(AVAILABLE RECORDS)
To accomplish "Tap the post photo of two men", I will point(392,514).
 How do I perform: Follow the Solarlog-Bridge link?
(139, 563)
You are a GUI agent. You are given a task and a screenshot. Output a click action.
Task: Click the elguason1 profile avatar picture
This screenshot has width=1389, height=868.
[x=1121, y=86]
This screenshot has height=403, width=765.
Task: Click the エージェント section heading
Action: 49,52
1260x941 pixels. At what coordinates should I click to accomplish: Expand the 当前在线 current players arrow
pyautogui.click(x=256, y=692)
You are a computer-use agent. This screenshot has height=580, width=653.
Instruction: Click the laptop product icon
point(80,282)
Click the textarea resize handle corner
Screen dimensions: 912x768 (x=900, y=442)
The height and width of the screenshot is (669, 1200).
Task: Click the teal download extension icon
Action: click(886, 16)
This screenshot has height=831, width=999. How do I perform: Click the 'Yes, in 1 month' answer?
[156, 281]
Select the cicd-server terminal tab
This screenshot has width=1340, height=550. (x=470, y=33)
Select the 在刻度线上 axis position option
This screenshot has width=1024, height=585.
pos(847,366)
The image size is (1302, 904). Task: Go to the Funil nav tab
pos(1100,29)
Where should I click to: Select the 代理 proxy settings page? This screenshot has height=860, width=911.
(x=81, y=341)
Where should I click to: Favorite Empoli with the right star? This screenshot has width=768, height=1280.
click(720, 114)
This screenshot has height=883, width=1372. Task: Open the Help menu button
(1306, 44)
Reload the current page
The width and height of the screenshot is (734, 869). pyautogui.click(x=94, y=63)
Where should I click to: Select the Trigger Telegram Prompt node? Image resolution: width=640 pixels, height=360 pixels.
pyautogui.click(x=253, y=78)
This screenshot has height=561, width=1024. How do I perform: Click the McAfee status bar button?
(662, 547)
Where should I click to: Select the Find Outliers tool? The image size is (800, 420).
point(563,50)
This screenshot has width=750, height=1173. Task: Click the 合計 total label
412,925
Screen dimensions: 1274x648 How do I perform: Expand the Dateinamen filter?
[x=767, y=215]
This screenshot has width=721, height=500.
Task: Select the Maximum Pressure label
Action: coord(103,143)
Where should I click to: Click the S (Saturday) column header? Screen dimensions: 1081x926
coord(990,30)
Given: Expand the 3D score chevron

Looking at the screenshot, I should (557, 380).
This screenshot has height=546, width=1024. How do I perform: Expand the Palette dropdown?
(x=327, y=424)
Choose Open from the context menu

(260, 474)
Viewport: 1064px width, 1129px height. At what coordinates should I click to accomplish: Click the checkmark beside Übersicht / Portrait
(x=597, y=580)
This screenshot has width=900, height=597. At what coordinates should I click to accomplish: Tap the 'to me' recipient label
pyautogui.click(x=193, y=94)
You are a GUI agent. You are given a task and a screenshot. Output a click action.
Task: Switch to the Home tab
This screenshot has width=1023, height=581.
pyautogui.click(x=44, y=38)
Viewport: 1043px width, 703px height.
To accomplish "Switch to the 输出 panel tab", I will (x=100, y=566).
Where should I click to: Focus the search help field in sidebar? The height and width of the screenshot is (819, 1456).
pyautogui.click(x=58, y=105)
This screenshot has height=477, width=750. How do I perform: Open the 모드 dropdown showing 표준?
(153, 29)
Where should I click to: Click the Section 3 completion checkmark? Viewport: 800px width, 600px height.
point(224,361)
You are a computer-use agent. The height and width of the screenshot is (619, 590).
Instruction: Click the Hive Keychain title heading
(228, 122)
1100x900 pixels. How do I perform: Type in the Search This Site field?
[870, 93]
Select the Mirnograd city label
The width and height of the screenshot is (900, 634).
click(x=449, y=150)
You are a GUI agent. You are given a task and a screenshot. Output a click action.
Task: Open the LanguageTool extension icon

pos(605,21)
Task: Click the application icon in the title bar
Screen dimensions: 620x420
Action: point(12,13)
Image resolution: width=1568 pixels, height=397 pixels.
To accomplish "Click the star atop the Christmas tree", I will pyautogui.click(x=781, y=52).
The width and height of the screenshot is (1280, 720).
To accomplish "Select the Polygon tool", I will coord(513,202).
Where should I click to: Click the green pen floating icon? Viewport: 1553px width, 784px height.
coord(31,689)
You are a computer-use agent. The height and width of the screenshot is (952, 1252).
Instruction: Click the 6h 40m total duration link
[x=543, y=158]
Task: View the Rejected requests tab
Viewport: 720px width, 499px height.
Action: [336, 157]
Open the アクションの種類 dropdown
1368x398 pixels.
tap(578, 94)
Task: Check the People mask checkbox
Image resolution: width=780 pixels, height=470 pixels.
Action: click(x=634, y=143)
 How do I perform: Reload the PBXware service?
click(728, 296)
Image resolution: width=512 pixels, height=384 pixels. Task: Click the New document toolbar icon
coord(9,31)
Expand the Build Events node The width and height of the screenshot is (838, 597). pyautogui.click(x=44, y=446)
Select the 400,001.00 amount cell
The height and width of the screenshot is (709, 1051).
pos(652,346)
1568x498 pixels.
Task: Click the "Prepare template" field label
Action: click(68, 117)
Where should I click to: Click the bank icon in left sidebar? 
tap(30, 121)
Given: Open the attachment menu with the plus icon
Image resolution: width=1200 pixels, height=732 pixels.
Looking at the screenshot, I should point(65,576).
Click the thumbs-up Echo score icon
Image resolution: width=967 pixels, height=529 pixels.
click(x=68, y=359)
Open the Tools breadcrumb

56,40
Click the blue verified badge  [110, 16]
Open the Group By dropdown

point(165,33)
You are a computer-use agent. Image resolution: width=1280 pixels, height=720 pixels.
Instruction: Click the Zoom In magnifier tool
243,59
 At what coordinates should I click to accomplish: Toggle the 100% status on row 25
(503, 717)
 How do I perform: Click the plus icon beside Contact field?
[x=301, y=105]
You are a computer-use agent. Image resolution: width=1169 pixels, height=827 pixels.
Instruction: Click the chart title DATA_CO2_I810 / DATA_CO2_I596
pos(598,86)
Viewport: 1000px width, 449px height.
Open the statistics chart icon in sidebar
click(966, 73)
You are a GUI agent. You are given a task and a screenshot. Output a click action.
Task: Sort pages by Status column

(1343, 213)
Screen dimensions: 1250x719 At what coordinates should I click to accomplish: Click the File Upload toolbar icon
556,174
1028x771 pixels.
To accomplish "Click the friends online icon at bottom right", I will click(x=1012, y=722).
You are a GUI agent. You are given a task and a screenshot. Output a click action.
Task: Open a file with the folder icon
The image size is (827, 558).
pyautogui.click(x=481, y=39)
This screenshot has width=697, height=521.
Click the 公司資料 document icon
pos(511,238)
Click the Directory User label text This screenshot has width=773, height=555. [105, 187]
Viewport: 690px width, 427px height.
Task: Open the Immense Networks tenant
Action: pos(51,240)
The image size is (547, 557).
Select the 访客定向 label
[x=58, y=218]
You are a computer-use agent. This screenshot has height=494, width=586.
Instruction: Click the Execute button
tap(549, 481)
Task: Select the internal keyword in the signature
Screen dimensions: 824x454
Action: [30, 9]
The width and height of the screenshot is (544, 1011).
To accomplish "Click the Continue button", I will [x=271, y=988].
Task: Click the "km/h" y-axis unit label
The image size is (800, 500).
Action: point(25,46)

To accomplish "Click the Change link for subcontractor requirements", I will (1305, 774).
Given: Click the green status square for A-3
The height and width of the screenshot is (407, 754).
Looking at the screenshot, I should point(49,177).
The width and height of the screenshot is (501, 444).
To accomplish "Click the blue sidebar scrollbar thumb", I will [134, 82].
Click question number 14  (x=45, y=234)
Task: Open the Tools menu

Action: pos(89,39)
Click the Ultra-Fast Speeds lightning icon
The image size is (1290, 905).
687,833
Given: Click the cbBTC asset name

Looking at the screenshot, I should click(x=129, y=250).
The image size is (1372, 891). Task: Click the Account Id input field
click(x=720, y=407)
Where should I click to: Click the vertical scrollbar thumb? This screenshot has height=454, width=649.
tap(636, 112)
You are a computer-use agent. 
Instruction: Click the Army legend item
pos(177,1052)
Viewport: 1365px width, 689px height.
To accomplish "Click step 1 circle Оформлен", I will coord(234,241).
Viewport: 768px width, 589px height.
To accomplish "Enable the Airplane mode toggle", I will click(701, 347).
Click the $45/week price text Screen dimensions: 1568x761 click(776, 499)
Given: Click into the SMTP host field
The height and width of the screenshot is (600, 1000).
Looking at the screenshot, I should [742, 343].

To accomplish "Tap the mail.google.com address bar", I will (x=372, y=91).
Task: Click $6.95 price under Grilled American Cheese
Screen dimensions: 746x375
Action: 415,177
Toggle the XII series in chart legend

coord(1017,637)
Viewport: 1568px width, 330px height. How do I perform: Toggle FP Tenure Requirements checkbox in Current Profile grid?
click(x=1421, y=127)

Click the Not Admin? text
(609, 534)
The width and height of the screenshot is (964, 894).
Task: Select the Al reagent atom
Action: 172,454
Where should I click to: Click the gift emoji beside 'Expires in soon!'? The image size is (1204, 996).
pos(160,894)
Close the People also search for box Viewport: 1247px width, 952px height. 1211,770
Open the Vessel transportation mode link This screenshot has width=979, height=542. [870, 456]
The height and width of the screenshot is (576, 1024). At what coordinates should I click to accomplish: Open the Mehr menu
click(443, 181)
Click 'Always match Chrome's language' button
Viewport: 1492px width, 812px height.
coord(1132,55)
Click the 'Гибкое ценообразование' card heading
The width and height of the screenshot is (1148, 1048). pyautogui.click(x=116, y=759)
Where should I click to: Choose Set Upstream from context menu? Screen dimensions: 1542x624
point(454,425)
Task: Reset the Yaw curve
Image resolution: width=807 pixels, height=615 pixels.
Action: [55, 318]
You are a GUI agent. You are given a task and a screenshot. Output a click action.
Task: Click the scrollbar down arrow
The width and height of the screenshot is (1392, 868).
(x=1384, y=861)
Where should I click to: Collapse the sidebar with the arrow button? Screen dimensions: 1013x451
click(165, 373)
(End AVAILABLE RECORDS)
* [ACTIVITY]:
Each line in the data above either holds "Switch" or does not. State how many do, as a bare number.

* [RESULT]:
2